Ma non arriva, né arriverà mai: «Trascorsa un’ora e mezzo, non ricevevo più alcuna notizia da parte di Mario, il che – denuncia la moglie - mi sembrava molto strano, perché mio marito è solito fare parecchie telefonate nel corso della giornata. Verso le 23 circa, non vedendolo arrivare né avendo più possibilità di sentirlo al cellulare, che risultava spento, ero certa che qualcosa fosse successo».
Qualcosa, però, che si fa fatica a concepire. Accompagnata dal primogenito Claudio, 26 anni, dentista, al quale il padre stava acquistando un grande centro medico, la signora Irene corre in fabbrica. Gli operai le raccontano di quella “fumata”, le dicono di aver riavviato l’impianto, confermano che hanno visto il marito l’ultima volta, mentre andava verso le docce.
I familiari, sempre più sconvolti, vanno allora nello spogliatoio: «Constatavamo che gli abiti borghesi erano ancora nel mobile, il che significava che non aveva tolto gli indumenti da officina ». E, poggiate sull’armadietto, c’erano «le chiavi dell’auto, che si trovava nella ditta».
Da questa denuncia, che i magistrati tenevano in gran segreto, e che ieri ha pubblicato il settimanale Giallo ( «Non ce l’abbiamo con i giornalisti, ma chi ha passato queste carte è un pazzo », si sfoga uno degli inquirenti), diventano più chiare le dinamiche che abbiamo già raccontato nei giorni scorsi.
L’arrivo, nel capannone e tra i cumuli di rottami, dei cani cerca-cadavere, dei cani cosiddetti “molecolari” (seguono minime particelle di odore), di Cristina Cattaneo (tra le migliori donne scienziato nel campo della medicina legale), dei carabinieri del Ris, di esperti in metallurgia.
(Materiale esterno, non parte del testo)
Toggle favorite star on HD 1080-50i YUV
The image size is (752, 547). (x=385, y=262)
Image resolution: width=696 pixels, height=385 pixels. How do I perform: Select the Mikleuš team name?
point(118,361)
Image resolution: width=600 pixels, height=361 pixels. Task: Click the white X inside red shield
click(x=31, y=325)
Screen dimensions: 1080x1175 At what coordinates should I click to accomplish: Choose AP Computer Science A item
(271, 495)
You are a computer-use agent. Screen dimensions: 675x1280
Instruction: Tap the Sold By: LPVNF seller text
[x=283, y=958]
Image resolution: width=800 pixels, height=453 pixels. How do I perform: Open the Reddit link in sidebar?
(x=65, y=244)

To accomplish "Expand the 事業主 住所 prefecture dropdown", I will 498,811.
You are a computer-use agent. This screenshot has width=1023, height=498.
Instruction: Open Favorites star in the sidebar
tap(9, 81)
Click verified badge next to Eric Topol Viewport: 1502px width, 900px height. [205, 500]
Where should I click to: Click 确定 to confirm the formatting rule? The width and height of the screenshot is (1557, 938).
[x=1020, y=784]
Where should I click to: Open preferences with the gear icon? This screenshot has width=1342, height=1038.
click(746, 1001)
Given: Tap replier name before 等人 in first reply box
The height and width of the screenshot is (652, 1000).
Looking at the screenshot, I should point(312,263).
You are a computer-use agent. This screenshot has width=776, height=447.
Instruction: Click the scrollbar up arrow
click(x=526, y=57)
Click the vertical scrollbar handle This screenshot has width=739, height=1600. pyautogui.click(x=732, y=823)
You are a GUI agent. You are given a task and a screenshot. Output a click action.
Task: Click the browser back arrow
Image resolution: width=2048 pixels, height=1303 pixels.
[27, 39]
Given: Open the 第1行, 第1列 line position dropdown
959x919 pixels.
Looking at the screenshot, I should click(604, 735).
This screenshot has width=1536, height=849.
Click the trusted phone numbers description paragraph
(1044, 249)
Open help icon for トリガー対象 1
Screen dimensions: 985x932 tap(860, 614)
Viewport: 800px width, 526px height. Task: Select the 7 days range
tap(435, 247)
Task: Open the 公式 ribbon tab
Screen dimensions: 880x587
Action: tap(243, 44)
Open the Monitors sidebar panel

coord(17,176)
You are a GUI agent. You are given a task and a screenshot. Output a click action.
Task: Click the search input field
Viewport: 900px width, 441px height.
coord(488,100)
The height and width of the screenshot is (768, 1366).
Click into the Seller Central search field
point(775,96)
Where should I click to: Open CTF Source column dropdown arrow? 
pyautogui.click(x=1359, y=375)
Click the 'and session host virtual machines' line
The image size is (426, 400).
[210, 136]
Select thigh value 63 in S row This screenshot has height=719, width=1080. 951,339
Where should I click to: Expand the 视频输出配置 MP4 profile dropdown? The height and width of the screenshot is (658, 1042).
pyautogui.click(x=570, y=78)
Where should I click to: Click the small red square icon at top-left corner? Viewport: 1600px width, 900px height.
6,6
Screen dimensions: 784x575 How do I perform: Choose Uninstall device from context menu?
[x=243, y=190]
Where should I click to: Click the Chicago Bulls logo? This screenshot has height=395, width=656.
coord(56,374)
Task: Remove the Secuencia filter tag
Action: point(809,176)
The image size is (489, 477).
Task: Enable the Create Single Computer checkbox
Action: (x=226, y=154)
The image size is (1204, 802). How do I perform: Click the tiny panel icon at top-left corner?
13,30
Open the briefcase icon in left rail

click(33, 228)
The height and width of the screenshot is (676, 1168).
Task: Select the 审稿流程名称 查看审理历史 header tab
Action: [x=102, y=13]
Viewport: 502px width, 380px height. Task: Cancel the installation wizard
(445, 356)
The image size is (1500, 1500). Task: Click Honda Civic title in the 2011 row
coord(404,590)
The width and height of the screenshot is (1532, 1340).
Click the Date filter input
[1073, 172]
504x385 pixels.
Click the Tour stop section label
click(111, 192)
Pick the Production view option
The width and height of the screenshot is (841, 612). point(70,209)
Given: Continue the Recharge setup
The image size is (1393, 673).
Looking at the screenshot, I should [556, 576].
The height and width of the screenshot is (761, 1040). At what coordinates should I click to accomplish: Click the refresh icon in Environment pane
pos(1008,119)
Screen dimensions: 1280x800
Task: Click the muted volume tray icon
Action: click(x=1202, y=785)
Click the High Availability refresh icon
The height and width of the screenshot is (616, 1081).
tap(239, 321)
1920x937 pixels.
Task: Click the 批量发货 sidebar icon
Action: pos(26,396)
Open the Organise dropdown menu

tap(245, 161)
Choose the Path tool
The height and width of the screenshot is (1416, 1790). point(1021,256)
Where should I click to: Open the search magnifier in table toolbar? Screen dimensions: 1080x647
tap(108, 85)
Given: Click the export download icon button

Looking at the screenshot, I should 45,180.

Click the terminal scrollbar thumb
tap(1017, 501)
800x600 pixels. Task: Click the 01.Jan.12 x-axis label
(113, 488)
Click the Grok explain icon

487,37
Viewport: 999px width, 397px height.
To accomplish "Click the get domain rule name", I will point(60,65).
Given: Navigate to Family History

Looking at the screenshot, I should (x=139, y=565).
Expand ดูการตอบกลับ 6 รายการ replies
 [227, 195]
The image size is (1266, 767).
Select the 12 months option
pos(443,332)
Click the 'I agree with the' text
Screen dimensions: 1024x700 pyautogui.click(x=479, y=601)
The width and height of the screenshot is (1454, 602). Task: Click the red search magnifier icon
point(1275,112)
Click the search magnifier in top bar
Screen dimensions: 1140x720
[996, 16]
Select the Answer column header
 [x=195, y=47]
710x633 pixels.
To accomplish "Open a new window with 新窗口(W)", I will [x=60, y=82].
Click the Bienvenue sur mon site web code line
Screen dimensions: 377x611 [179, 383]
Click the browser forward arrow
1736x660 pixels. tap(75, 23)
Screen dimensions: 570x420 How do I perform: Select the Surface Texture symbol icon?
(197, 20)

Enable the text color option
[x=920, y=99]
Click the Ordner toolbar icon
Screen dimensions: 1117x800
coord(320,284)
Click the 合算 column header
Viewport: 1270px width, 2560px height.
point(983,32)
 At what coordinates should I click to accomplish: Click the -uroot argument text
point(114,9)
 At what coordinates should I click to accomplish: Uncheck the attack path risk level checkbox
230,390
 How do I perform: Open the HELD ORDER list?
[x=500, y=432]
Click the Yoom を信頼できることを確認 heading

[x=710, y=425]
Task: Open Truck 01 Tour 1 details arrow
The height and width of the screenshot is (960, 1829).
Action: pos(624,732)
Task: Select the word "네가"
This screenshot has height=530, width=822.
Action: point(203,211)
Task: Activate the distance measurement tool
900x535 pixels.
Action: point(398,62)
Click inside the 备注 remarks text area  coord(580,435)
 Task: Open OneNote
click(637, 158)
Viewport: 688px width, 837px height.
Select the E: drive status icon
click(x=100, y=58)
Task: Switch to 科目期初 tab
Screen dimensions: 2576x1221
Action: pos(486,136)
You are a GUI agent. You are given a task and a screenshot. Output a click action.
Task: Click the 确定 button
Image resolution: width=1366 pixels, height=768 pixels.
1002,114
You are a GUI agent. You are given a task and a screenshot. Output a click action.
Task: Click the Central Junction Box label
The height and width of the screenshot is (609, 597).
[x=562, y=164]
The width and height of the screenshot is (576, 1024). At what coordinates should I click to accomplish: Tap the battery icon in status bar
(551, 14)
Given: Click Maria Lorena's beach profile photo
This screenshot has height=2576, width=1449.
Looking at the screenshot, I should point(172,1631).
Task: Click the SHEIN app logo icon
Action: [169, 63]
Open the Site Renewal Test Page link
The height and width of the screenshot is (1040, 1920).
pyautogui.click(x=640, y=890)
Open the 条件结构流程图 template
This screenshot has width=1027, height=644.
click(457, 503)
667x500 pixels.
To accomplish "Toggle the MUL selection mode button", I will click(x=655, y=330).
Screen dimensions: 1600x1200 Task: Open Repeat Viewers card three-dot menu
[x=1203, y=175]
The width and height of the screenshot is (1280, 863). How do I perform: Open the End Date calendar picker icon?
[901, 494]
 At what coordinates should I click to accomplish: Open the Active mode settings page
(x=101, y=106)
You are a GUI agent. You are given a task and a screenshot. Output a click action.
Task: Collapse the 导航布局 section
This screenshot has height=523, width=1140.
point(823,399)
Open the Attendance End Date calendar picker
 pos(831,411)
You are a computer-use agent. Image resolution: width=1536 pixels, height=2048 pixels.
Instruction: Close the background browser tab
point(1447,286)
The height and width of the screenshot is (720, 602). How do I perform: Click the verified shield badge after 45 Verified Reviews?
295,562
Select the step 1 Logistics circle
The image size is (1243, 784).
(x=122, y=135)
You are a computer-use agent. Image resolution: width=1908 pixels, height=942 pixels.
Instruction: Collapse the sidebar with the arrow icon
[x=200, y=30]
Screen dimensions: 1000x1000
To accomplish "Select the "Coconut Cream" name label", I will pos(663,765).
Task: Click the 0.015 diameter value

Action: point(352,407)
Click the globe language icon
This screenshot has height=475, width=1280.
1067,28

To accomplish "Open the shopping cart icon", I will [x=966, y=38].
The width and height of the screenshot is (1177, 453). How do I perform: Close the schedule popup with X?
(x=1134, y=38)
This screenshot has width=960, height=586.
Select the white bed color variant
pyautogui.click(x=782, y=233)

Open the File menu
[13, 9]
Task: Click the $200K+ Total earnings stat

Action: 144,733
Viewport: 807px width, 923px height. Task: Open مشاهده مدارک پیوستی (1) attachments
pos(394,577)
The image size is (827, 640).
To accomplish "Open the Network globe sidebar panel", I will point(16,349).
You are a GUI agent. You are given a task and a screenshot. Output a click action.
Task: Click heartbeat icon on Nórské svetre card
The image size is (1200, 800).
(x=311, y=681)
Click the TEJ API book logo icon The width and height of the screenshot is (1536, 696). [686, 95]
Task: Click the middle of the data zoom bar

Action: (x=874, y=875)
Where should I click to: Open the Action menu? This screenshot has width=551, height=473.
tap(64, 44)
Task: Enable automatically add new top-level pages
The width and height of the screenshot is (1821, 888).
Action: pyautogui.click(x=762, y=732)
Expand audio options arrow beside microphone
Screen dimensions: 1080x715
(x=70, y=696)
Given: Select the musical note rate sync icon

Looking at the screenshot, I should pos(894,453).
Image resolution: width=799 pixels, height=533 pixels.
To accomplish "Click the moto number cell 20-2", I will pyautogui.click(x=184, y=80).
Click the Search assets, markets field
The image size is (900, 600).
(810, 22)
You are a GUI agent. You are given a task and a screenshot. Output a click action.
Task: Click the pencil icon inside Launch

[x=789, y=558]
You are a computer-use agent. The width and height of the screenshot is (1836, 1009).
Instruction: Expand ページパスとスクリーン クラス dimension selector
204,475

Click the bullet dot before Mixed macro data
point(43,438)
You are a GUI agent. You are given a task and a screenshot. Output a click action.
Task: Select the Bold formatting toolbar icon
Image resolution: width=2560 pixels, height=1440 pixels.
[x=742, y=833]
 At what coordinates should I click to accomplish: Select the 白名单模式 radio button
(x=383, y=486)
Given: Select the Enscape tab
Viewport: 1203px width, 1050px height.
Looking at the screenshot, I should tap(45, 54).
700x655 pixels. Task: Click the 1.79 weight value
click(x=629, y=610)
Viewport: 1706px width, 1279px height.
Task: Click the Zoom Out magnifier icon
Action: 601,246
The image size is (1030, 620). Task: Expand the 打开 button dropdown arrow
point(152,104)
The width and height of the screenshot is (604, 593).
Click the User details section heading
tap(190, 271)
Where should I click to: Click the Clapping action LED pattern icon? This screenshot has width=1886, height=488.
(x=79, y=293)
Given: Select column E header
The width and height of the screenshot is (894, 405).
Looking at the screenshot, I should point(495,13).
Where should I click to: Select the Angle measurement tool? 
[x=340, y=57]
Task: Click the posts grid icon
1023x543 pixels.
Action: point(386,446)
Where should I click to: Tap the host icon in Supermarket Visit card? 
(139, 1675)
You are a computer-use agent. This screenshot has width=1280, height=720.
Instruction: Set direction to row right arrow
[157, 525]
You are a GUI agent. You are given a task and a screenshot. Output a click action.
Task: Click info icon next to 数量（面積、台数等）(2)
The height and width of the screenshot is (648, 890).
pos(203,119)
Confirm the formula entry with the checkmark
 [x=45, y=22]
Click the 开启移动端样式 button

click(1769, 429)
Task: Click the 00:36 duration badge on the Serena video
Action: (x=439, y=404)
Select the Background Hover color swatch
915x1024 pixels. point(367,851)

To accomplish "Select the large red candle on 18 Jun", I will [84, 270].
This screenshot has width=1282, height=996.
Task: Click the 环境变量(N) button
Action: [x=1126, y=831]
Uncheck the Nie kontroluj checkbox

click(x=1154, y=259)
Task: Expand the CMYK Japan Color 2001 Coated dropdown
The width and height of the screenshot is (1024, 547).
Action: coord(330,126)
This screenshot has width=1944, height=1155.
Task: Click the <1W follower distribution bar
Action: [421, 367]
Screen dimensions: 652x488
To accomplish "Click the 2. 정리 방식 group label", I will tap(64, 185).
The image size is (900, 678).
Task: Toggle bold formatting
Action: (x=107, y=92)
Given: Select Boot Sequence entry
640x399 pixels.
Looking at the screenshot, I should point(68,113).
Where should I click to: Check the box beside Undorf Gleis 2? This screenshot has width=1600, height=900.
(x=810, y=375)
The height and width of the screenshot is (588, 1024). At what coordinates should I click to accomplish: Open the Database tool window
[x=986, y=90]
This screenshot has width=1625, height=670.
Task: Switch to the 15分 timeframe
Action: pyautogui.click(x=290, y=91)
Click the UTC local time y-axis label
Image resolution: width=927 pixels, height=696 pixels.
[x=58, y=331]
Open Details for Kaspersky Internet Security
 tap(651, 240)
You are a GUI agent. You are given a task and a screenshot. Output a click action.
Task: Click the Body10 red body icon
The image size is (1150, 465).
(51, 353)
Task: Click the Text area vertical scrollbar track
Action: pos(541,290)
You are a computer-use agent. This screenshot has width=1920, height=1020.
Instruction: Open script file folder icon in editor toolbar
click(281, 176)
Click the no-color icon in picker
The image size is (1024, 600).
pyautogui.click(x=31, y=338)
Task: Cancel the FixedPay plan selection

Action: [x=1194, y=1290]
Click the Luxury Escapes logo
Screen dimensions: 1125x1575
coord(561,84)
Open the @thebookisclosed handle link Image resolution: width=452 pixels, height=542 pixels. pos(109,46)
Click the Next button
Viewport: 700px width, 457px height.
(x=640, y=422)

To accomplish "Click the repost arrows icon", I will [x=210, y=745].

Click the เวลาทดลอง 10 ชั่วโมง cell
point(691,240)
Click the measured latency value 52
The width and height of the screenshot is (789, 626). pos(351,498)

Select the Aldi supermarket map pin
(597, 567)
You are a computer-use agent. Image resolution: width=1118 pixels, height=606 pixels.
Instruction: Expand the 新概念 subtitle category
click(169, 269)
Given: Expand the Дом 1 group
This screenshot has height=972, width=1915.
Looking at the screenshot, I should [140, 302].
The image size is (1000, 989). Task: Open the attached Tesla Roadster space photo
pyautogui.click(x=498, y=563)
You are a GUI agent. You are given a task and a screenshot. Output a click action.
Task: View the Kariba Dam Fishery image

Lo scopo è cercare “tracce biologiche”, possono essere nei filtri dell’aerazione del forno, come nel crogiolo, come tra i rottami o i lingotti. Un lavoro lungo e complesso, che i detective avrebbero voluto svolgere senza la minima interferenza, nell’azienda messa sotto sequestro.
Invece Alex e Giacomo Bozzoli, nipoti dell’uomo che risulta ancora ufficialmente scomparso, hanno la matematica certezza di quanto poco lo zio si sentisse tranquillo in loro presenza, tanto da voler «fare denuncia, ma non ha mai detto per cosa», stando alle parole messe nel verbale di denuncia dalla zia. Alex, poco dopo la scomparsa dello zio, è stato visto stracciare dei documenti in ufficio. Giacomo, sulla Porche Cayenne, ha fatto un paio di spostamenti, proprio intorno all’ora cruciale, tra le 19 e le 20 dell’8 ottobre. E non a caso, non sono stati interrogati mai a lungo.
Nemmeno sulla fuga e sulla morte solitaria, in alta montagna, di Beppe Ghirardini, l’operaio che curava il forno, trovato domenica scorsa. L’autopsia ha sinora escluso cause esterne, si stanno eseguendo gli accertamenti su tracce di veleno o droghe. Mario e Beppe, coetanei, andavano d’accordo da anni.